Há 10 anos, ela fundou o grupo EncontrAR (Encontro de Pessoas com Artrite Reumatoide) e hoje é líder do movimento BioRED Brasil, uma rede de associações em prol de medicamentos biotecnológicos seguros e de qualidade para os pacientes brasileiros.
Segundo Torres, é preciso estabelecer regras claras sobre como será a intercambialidade do medicamento biossimilar no SUS (Sistema Único de Saúde). “Precisamos resguardar ao paciente o direito de ter o medicamento substituído quando for uma recomendação médica e não por uma questão mercadológica”, sustentou.
A BioRED Brasil é formada por 33 organizações de pacientes, sendo 19 relacionadas às doenças reumáticas.
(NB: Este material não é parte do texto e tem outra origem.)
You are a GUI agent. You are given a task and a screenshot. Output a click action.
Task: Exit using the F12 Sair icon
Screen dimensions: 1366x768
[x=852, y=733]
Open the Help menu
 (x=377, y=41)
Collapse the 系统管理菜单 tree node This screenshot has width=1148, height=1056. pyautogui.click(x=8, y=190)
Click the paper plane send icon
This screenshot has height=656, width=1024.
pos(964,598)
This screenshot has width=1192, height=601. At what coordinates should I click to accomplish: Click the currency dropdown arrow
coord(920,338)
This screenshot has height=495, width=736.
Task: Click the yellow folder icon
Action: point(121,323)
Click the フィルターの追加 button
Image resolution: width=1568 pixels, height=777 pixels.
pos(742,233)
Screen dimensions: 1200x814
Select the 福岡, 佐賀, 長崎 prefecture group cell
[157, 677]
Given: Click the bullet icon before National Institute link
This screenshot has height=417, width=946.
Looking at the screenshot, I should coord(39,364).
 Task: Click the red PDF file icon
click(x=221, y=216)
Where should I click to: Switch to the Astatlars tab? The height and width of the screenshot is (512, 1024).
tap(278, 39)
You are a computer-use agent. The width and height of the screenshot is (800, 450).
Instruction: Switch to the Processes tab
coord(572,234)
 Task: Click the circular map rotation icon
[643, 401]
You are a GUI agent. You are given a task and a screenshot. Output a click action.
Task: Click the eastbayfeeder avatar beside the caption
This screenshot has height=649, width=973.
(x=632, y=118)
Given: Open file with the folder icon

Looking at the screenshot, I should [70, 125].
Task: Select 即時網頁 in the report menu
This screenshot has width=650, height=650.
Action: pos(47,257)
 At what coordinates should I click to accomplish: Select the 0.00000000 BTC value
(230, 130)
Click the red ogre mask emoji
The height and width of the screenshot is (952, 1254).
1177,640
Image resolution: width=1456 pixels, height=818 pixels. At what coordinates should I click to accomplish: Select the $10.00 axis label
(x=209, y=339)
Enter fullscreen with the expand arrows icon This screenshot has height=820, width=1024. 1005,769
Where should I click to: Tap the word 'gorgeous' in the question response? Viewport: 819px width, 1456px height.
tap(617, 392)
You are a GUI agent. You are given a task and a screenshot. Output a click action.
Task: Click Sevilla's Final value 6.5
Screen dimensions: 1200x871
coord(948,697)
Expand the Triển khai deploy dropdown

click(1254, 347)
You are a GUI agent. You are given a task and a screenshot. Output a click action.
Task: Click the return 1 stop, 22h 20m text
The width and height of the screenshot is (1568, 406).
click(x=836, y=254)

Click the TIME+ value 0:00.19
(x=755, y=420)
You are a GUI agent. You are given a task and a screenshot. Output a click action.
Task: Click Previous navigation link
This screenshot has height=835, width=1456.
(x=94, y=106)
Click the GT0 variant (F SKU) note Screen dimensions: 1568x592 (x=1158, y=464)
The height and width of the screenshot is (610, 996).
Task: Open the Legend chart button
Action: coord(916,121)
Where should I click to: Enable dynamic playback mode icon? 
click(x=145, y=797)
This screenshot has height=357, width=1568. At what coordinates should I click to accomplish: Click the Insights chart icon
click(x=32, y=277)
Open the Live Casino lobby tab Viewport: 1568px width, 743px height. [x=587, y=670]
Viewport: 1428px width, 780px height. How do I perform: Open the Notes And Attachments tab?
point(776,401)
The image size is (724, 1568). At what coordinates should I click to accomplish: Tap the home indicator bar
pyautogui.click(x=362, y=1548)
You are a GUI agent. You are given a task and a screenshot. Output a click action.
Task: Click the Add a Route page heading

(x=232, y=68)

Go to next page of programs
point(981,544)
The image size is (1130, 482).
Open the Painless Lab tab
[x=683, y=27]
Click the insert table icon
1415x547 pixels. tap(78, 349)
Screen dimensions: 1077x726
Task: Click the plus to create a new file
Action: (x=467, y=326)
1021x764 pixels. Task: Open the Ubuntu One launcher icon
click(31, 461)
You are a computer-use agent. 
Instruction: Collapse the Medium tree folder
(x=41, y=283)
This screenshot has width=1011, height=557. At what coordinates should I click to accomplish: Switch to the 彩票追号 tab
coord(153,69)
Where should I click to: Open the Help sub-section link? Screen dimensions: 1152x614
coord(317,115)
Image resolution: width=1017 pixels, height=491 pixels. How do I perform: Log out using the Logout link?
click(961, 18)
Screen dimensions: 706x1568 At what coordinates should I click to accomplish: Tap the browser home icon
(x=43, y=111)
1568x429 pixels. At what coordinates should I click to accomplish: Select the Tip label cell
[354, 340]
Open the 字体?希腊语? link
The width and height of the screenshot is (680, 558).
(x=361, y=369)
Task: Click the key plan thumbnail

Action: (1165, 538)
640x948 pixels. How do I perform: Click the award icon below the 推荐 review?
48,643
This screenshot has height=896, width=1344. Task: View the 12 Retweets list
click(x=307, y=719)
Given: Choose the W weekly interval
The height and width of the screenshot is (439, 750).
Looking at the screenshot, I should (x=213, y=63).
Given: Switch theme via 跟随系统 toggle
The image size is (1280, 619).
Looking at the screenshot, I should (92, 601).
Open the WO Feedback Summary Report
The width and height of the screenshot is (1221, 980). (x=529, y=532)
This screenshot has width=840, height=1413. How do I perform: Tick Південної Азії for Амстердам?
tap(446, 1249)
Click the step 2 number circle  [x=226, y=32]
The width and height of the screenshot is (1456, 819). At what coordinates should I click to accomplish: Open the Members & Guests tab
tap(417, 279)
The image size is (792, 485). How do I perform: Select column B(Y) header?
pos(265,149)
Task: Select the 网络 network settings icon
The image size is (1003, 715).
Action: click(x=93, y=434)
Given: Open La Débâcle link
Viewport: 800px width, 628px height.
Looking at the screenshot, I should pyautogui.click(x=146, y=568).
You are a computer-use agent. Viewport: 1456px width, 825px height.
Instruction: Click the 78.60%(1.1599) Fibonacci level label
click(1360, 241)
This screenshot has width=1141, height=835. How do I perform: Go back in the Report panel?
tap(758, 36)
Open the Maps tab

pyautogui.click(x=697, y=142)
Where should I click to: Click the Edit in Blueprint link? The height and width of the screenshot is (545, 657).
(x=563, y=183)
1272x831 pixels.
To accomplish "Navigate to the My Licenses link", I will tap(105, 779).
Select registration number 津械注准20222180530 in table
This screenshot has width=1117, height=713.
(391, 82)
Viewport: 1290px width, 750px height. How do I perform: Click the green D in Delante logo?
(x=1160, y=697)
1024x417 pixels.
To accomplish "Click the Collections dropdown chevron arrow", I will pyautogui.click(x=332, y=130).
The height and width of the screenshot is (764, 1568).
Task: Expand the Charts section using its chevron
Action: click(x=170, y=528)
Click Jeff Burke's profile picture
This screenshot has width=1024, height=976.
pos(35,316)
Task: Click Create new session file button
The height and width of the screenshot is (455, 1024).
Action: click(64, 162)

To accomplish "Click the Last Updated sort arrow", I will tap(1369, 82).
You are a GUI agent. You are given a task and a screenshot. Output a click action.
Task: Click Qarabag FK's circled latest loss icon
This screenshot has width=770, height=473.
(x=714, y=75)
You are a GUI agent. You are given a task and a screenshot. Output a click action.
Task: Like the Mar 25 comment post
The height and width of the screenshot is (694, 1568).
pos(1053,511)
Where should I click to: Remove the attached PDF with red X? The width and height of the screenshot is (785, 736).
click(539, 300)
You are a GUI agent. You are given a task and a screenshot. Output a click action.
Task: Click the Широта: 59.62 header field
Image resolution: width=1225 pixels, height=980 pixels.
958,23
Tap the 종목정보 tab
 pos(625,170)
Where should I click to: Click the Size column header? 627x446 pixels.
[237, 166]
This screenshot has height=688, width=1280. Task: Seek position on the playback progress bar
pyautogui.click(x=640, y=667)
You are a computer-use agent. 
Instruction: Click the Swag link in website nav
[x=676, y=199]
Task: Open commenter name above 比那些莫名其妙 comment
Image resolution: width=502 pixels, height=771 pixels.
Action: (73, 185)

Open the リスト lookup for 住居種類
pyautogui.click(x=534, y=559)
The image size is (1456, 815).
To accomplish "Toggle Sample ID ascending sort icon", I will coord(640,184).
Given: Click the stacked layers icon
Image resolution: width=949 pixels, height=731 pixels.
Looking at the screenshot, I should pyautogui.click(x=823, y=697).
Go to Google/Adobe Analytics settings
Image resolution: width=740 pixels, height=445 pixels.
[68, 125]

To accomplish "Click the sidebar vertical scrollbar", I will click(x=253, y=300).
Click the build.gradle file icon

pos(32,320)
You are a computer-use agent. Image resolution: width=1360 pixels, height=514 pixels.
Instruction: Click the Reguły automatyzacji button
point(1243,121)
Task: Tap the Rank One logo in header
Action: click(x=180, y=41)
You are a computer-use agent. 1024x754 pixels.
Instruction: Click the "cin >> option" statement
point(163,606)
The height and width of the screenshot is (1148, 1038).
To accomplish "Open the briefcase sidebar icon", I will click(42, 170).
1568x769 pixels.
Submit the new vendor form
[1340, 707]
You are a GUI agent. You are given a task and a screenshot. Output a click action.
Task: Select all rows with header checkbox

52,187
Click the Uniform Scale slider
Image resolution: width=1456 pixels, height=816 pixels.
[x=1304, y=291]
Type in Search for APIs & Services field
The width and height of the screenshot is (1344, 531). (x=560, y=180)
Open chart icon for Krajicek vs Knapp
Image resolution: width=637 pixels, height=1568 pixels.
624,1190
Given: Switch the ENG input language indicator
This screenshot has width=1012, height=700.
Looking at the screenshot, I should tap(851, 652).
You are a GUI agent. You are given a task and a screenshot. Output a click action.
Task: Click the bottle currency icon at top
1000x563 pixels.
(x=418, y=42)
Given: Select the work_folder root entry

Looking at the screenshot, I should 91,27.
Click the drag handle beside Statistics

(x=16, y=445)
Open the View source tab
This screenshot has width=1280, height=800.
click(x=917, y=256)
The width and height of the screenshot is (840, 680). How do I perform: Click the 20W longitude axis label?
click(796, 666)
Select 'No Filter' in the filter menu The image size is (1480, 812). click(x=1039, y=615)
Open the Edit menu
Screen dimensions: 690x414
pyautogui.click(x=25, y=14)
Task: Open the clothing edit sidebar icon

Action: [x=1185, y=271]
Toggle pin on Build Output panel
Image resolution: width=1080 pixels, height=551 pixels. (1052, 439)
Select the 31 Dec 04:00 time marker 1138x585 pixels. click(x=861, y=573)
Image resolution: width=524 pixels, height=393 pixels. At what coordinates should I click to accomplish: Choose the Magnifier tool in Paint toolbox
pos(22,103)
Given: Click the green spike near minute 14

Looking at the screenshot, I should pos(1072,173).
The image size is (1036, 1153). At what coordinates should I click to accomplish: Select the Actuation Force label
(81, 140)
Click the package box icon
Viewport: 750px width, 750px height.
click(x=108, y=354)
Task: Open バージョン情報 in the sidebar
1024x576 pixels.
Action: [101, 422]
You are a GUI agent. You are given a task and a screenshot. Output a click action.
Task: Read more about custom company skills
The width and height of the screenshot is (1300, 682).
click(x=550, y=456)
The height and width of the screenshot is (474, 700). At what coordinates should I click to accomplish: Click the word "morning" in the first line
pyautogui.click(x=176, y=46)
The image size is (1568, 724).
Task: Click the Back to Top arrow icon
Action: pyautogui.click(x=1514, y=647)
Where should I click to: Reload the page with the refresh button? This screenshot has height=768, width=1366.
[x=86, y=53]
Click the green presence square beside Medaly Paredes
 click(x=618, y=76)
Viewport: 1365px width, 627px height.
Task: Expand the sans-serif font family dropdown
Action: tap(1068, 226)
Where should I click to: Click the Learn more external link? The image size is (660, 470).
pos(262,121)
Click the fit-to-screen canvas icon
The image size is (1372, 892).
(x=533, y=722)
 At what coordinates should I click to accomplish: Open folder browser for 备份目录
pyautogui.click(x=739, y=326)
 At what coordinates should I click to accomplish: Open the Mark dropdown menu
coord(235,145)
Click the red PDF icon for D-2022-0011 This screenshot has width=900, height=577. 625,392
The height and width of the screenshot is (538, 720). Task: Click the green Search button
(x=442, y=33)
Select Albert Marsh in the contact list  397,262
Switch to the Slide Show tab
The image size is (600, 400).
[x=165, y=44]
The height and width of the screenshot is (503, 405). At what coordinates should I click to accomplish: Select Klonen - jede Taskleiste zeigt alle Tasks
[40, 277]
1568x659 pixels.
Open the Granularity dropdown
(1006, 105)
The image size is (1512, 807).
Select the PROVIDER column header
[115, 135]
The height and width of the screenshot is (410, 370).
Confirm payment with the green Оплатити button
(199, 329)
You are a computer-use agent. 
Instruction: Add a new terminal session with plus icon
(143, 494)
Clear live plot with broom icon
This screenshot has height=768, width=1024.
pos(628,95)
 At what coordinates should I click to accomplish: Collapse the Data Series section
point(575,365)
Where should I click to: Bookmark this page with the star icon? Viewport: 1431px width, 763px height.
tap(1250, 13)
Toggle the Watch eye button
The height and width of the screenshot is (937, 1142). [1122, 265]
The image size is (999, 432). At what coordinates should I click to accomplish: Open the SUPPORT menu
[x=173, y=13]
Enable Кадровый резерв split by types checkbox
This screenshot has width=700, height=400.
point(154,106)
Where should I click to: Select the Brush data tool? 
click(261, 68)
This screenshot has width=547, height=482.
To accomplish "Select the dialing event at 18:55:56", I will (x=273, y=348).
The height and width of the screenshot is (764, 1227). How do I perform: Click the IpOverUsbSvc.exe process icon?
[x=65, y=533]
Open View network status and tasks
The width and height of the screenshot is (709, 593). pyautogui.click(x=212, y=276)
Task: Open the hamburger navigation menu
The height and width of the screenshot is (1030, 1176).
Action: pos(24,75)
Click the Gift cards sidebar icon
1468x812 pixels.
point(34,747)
O objetivo é estimular a farmacovigilância passiva e a definição de consensos regulatórios sobre intercambialidade.
De acordo com a entidade, hoje são 24 medicamentos fornecidos pelo SUS para o tratamento de doenças reumáticas, sendo oito deles biológicos e 16 sintéticos. Quanto aos biossimilares, são dois registrados até o momento e dois em desenvolvimento.
Para Eva Maria Ruiz de Castilla, diretora da GAfPA na América Latina, a troca de medicamento sem consultar os próprios pacientes e médicos, tem sido uma das maiores demandas da entidade. “Eles entendem que a questão financeira prevalece sobre o consentimento do paciente e dos médicos. Precisamos mostrar ao sistema que não se deve tomar decisões somente por preço, mas pela eficácia que têm aos pacientes”, ressaltou.
Além da farmacovigilância e intercambialidade, as entidades também defendem a importância de definir uma nomenclatura definitiva sobre os biossimilares, seguindo padrões internacionais. Segundo a assessoria do MS (Ministério da Saúde), a terminologia biossimilares não é correta a ser utilizada no País, e sim “medicamento biológico” ou “medicamento biológico inovador”.